Selected passage START
Answer: Because Python pickle deserializes by executing bytecode that can include arbitrary Python calls (os.system, subprocess, etc.). The unpickler can be instructed via __reduce__ or the REDUCE opcode to run anything during unpickling.
Question 7 (multiple choice)¶
Which weight-file format is the modern safe default in 2026?
a) .bin
b) .pickle
c) .safetensors
d) .h5
Answer: c
Question 8 (short)¶
Name three independent-verification practices when adopting a model from a registry.
Answer: Independent behavioral evaluation (run your own safety/accuracy eval); source verification (verify publisher, organization); provenance probing (behavioral testing to confirm claimed lineage).
Question 9 (multiple choice)¶
You're auditing your AI stack and find a LangChain==0.0.1 dependency from 18 months ago. What's the minimum-bar concern?
a) The package was renamed. b) Multiple CVEs have shipped against LangChain since 2023 (especially around chain-definition code execution); 18-month-old version is likely vulnerable. c) The version number is too low to be production-ready. d) The package no longer exists on PyPI.
Answer: b
Question 10 (multiple choice)¶
Name the standard format for AI-BOM that is most-adopted in 2026.
a) SPDX-AI b) CycloneDX-AI (also known as ML-BOM, CycloneDX with AI/ML extension) c) NIST-AI-BOM d) AI-Bill
Answer: b
Question 11 (scenario — short)¶
You discover that a fine-tuned LoRA adapter pulled from a HuggingFace publisher you'd never heard of is in your production stack. The original developer who added it has left the company. Walk through your investigation: what do you check, in what order, and what do you do with the findings?
Selected passage END
▶ Actions to take:
1. From the AI security quiz, return everything from "Question 9 (multiple" down to "most-adopted in 2026.".
2. Please answer these questions from the AI security quiz:
(a) Which weight-file format does it give as the modern safe default in 2026?
(b) What two things can instruct the unpickler to run anything during unpickling?
(c) Which AI-BOM format is named as the most-adopted standard in 2026?
Given records START
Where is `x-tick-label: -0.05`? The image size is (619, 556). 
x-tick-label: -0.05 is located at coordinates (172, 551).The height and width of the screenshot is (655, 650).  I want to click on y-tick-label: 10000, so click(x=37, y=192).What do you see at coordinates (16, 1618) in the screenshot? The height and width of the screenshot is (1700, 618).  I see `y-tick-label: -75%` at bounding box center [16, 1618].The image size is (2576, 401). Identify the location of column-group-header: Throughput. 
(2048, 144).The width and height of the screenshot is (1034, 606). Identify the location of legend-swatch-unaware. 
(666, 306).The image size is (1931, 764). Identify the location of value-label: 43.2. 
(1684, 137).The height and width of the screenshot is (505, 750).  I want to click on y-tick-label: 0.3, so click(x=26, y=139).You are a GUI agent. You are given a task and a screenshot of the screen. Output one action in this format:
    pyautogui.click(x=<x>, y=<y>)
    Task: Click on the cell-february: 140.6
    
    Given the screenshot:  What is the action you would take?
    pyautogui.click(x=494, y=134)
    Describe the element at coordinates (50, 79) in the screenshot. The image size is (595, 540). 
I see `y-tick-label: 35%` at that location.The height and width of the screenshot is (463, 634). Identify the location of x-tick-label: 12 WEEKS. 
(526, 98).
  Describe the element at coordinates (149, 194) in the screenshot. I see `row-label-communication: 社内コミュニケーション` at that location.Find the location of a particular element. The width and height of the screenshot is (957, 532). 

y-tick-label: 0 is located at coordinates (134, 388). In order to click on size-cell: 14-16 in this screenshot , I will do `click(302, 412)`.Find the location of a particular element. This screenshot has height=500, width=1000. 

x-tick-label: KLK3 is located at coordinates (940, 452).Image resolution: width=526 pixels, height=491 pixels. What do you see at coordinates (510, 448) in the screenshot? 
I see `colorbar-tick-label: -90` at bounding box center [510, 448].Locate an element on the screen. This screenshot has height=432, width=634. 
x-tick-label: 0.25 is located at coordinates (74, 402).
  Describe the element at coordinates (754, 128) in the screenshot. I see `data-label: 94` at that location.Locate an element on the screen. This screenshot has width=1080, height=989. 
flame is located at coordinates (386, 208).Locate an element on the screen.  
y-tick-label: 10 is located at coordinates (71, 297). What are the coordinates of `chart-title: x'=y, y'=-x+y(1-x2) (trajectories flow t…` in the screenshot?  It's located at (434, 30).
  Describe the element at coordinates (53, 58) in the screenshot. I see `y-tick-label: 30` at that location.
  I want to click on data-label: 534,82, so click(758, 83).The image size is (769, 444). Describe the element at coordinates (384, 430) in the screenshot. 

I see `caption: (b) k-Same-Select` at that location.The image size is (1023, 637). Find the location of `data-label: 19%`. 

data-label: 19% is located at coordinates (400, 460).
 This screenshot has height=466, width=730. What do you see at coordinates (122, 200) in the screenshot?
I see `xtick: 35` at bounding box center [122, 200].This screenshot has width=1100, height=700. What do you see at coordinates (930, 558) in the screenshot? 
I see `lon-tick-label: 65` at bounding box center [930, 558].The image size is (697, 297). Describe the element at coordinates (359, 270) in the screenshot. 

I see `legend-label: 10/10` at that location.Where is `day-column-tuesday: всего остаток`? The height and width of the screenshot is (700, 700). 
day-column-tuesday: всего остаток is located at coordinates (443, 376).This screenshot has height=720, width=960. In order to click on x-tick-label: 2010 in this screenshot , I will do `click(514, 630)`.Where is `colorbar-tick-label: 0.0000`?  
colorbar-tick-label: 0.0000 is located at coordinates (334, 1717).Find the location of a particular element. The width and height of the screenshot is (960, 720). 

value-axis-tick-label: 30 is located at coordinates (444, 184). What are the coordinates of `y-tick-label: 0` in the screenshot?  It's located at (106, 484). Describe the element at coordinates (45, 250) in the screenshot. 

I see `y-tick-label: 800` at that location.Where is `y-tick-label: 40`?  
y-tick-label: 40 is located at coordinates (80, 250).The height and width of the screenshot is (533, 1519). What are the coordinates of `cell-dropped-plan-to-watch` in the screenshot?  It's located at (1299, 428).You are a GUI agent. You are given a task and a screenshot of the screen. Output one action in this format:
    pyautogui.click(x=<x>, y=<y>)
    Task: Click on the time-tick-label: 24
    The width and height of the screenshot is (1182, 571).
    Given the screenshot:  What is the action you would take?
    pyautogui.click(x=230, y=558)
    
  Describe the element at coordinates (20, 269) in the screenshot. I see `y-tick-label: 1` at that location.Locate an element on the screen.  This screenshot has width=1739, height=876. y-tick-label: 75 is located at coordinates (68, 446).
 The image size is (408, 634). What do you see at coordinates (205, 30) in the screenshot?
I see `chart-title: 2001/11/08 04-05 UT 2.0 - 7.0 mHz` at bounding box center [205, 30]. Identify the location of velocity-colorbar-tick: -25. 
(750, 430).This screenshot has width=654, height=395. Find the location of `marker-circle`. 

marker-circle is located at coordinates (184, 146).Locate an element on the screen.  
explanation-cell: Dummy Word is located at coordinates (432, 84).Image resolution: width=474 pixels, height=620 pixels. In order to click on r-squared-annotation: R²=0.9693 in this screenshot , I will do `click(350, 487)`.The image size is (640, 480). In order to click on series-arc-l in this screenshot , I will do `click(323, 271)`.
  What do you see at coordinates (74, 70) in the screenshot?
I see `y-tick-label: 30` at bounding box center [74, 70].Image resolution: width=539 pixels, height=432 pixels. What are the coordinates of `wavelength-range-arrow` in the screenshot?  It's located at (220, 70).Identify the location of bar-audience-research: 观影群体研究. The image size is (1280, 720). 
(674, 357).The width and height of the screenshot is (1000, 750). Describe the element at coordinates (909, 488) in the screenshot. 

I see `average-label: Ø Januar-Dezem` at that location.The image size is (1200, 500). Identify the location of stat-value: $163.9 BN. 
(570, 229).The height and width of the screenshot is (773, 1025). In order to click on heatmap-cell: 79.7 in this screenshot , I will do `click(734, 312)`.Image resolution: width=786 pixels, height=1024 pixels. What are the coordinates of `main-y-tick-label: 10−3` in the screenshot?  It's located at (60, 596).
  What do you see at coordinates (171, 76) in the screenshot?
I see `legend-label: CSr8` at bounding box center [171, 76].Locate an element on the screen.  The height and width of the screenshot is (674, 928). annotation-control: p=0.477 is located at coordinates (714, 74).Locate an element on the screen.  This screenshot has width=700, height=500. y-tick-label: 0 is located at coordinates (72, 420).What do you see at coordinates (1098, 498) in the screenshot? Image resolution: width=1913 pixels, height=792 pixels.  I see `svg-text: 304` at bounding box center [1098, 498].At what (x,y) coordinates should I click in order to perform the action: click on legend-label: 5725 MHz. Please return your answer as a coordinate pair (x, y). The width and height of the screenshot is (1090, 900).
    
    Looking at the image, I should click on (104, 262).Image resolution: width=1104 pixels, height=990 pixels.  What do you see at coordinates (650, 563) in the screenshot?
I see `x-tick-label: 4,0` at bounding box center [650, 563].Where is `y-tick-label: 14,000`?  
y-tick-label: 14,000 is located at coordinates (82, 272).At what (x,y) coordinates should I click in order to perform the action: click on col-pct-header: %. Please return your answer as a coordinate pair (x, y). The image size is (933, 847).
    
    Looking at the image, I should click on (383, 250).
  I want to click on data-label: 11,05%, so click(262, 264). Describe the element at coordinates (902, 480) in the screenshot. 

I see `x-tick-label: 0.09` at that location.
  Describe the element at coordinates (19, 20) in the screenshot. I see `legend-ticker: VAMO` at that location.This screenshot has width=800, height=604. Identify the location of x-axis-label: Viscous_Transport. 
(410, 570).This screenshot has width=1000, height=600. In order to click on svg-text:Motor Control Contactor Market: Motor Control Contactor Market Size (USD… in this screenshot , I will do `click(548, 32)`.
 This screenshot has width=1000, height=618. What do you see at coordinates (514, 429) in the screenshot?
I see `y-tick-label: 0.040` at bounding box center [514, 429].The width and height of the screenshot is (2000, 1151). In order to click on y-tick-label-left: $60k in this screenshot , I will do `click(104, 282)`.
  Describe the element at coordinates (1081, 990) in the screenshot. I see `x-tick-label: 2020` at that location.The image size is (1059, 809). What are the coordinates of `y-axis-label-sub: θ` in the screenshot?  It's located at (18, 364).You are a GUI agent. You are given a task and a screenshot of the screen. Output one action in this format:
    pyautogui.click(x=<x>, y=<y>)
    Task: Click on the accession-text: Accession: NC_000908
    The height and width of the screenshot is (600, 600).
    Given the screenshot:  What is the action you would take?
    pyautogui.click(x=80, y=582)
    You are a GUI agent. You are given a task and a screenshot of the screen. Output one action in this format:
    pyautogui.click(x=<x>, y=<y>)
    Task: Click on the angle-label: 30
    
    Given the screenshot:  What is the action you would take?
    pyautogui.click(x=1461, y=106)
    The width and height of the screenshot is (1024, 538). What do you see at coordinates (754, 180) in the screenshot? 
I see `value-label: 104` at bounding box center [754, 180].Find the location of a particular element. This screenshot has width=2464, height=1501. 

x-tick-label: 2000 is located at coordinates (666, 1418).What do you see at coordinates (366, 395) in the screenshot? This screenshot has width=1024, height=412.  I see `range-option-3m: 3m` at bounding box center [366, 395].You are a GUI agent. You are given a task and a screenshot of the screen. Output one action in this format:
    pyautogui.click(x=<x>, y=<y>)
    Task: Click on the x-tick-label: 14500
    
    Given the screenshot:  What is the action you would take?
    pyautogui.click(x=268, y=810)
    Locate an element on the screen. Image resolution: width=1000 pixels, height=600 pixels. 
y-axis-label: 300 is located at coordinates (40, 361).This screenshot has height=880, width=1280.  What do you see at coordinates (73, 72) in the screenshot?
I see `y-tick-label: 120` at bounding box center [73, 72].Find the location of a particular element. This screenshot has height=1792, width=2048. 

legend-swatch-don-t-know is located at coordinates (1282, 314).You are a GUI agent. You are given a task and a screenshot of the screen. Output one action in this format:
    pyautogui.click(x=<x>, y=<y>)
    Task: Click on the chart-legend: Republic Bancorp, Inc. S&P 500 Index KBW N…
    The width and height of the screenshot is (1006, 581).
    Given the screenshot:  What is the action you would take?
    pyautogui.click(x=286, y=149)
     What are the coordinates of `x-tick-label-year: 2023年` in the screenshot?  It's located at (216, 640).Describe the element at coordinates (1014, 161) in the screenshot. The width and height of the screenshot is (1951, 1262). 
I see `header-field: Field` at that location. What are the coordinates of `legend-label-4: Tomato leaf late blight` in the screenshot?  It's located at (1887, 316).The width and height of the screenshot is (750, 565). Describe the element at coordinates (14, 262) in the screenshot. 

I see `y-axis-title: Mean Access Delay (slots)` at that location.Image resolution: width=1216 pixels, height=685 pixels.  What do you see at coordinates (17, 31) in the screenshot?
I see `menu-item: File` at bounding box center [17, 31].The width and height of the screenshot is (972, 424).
Given records END
▶ Solution set:
1.
Question 9 (multiple choice)¶
You're auditing your AI stack and find a LangChain==0.0.1 dependency from 18 months ago. What's the minimum-bar concern?
a) The package was renamed. b) Multiple CVEs have shipped against LangChain since 2023 (especially around chain-definition code execution); 18-month-old version is likely vulnerable. c) The version number is too low to be production-ready. d) The package no longer exists on PyPI.
Answer: b
Question 10 (multiple choice)¶
Name the standard format for AI-BOM that is most-adopted in 2026.

2.
(a) .safetensors
(b) __reduce__ or the REDUCE opcode
(c) CycloneDX-AI (also known as ML-BOM, CycloneDX with AI/ML extension)